** Aim of the task **
The records that follow are to be reproduced verbatim.

Records provided: Begin

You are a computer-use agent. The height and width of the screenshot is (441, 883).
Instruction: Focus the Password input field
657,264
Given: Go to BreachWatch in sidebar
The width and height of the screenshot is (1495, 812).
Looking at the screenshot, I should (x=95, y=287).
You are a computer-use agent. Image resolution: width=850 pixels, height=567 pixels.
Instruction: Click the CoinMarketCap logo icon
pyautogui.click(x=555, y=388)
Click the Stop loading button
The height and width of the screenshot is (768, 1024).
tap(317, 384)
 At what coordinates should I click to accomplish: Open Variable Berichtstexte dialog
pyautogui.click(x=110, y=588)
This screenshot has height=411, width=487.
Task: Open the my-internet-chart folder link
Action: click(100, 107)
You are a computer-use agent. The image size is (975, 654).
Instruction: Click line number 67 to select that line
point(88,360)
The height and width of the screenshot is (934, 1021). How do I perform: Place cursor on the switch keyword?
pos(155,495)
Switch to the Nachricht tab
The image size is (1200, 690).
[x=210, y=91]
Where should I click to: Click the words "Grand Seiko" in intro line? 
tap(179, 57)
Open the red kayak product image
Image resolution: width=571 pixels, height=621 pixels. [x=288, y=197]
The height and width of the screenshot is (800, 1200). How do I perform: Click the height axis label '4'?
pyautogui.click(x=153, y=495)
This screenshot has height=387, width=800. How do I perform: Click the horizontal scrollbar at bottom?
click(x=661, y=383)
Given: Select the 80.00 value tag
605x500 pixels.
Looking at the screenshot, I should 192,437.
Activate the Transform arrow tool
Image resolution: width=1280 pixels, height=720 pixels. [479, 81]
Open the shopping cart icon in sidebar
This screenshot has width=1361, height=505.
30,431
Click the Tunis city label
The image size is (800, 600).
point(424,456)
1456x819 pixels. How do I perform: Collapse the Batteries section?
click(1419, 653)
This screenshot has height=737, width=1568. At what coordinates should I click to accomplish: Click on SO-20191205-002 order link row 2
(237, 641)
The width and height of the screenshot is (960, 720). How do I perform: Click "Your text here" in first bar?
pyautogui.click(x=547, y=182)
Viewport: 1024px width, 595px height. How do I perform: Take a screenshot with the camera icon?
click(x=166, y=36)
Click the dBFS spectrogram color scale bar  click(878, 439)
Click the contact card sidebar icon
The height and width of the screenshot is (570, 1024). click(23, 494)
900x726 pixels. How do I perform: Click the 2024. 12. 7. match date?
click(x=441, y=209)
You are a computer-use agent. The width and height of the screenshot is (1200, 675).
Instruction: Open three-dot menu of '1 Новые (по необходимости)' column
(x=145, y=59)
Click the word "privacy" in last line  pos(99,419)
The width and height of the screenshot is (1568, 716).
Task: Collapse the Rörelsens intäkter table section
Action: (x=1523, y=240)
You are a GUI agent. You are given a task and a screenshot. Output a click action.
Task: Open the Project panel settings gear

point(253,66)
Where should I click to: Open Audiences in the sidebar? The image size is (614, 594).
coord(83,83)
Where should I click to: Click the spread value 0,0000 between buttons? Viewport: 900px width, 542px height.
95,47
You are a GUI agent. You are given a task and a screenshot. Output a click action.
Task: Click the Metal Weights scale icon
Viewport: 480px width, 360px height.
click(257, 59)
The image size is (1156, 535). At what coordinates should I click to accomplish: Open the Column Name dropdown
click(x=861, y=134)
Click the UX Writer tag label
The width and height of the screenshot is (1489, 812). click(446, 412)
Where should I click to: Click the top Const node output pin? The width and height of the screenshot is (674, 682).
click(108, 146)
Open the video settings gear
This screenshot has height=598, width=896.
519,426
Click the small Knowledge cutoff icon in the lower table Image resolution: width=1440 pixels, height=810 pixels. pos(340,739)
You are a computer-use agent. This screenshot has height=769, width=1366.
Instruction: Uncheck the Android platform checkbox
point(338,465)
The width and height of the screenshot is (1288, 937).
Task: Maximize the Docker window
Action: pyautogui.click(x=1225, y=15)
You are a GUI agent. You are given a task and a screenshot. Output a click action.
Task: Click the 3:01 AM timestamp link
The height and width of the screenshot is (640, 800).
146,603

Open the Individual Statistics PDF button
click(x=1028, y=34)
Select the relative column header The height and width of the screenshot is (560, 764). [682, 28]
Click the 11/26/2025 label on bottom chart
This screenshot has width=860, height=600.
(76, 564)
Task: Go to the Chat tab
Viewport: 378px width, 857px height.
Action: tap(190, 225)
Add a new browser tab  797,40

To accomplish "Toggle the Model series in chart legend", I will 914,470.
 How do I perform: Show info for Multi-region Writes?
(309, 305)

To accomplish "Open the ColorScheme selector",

Records provided: End

** Response for this exercise **
You are a computer-use agent. The height and width of the screenshot is (441, 883).
Instruction: Focus the Password input field
657,264
Given: Go to BreachWatch in sidebar
The width and height of the screenshot is (1495, 812).
Looking at the screenshot, I should (x=95, y=287).
You are a computer-use agent. Image resolution: width=850 pixels, height=567 pixels.
Instruction: Click the CoinMarketCap logo icon
pyautogui.click(x=555, y=388)
Click the Stop loading button
The height and width of the screenshot is (768, 1024).
tap(317, 384)
 At what coordinates should I click to accomplish: Open Variable Berichtstexte dialog
pyautogui.click(x=110, y=588)
This screenshot has height=411, width=487.
Task: Open the my-internet-chart folder link
Action: click(100, 107)
You are a computer-use agent. The image size is (975, 654).
Instruction: Click line number 67 to select that line
point(88,360)
The height and width of the screenshot is (934, 1021). How do I perform: Place cursor on the switch keyword?
pos(155,495)
Switch to the Nachricht tab
The image size is (1200, 690).
[x=210, y=91]
Where should I click to: Click the words "Grand Seiko" in intro line? 
tap(179, 57)
Open the red kayak product image
Image resolution: width=571 pixels, height=621 pixels. [x=288, y=197]
The height and width of the screenshot is (800, 1200). How do I perform: Click the height axis label '4'?
pyautogui.click(x=153, y=495)
This screenshot has height=387, width=800. How do I perform: Click the horizontal scrollbar at bottom?
click(x=661, y=383)
Given: Select the 80.00 value tag
605x500 pixels.
Looking at the screenshot, I should 192,437.
Activate the Transform arrow tool
Image resolution: width=1280 pixels, height=720 pixels. [479, 81]
Open the shopping cart icon in sidebar
This screenshot has width=1361, height=505.
30,431
Click the Tunis city label
The image size is (800, 600).
point(424,456)
1456x819 pixels. How do I perform: Collapse the Batteries section?
click(1419, 653)
This screenshot has height=737, width=1568. At what coordinates should I click to accomplish: Click on SO-20191205-002 order link row 2
(237, 641)
The width and height of the screenshot is (960, 720). How do I perform: Click "Your text here" in first bar?
pyautogui.click(x=547, y=182)
Viewport: 1024px width, 595px height. How do I perform: Take a screenshot with the camera icon?
click(x=166, y=36)
Click the dBFS spectrogram color scale bar  click(878, 439)
Click the contact card sidebar icon
The height and width of the screenshot is (570, 1024). click(23, 494)
900x726 pixels. How do I perform: Click the 2024. 12. 7. match date?
click(x=441, y=209)
You are a computer-use agent. The width and height of the screenshot is (1200, 675).
Instruction: Open three-dot menu of '1 Новые (по необходимости)' column
(x=145, y=59)
Click the word "privacy" in last line  pos(99,419)
The width and height of the screenshot is (1568, 716).
Task: Collapse the Rörelsens intäkter table section
Action: (x=1523, y=240)
You are a GUI agent. You are given a task and a screenshot. Output a click action.
Task: Open the Project panel settings gear

point(253,66)
Where should I click to: Open Audiences in the sidebar? The image size is (614, 594).
coord(83,83)
Where should I click to: Click the spread value 0,0000 between buttons? Viewport: 900px width, 542px height.
95,47
You are a GUI agent. You are given a task and a screenshot. Output a click action.
Task: Click the Metal Weights scale icon
Viewport: 480px width, 360px height.
click(257, 59)
The image size is (1156, 535). At what coordinates should I click to accomplish: Open the Column Name dropdown
click(x=861, y=134)
Click the UX Writer tag label
The width and height of the screenshot is (1489, 812). click(446, 412)
Where should I click to: Click the top Const node output pin? The width and height of the screenshot is (674, 682).
click(108, 146)
Open the video settings gear
This screenshot has height=598, width=896.
519,426
Click the small Knowledge cutoff icon in the lower table Image resolution: width=1440 pixels, height=810 pixels. pos(340,739)
You are a computer-use agent. This screenshot has height=769, width=1366.
Instruction: Uncheck the Android platform checkbox
point(338,465)
The width and height of the screenshot is (1288, 937).
Task: Maximize the Docker window
Action: pyautogui.click(x=1225, y=15)
You are a GUI agent. You are given a task and a screenshot. Output a click action.
Task: Click the 3:01 AM timestamp link
The height and width of the screenshot is (640, 800).
146,603

Open the Individual Statistics PDF button
click(x=1028, y=34)
Select the relative column header The height and width of the screenshot is (560, 764). [682, 28]
Click the 11/26/2025 label on bottom chart
This screenshot has width=860, height=600.
(76, 564)
Task: Go to the Chat tab
Viewport: 378px width, 857px height.
Action: tap(190, 225)
Add a new browser tab  797,40

To accomplish "Toggle the Model series in chart legend", I will 914,470.
 How do I perform: Show info for Multi-region Writes?
(309, 305)

To accomplish "Open the ColorScheme selector",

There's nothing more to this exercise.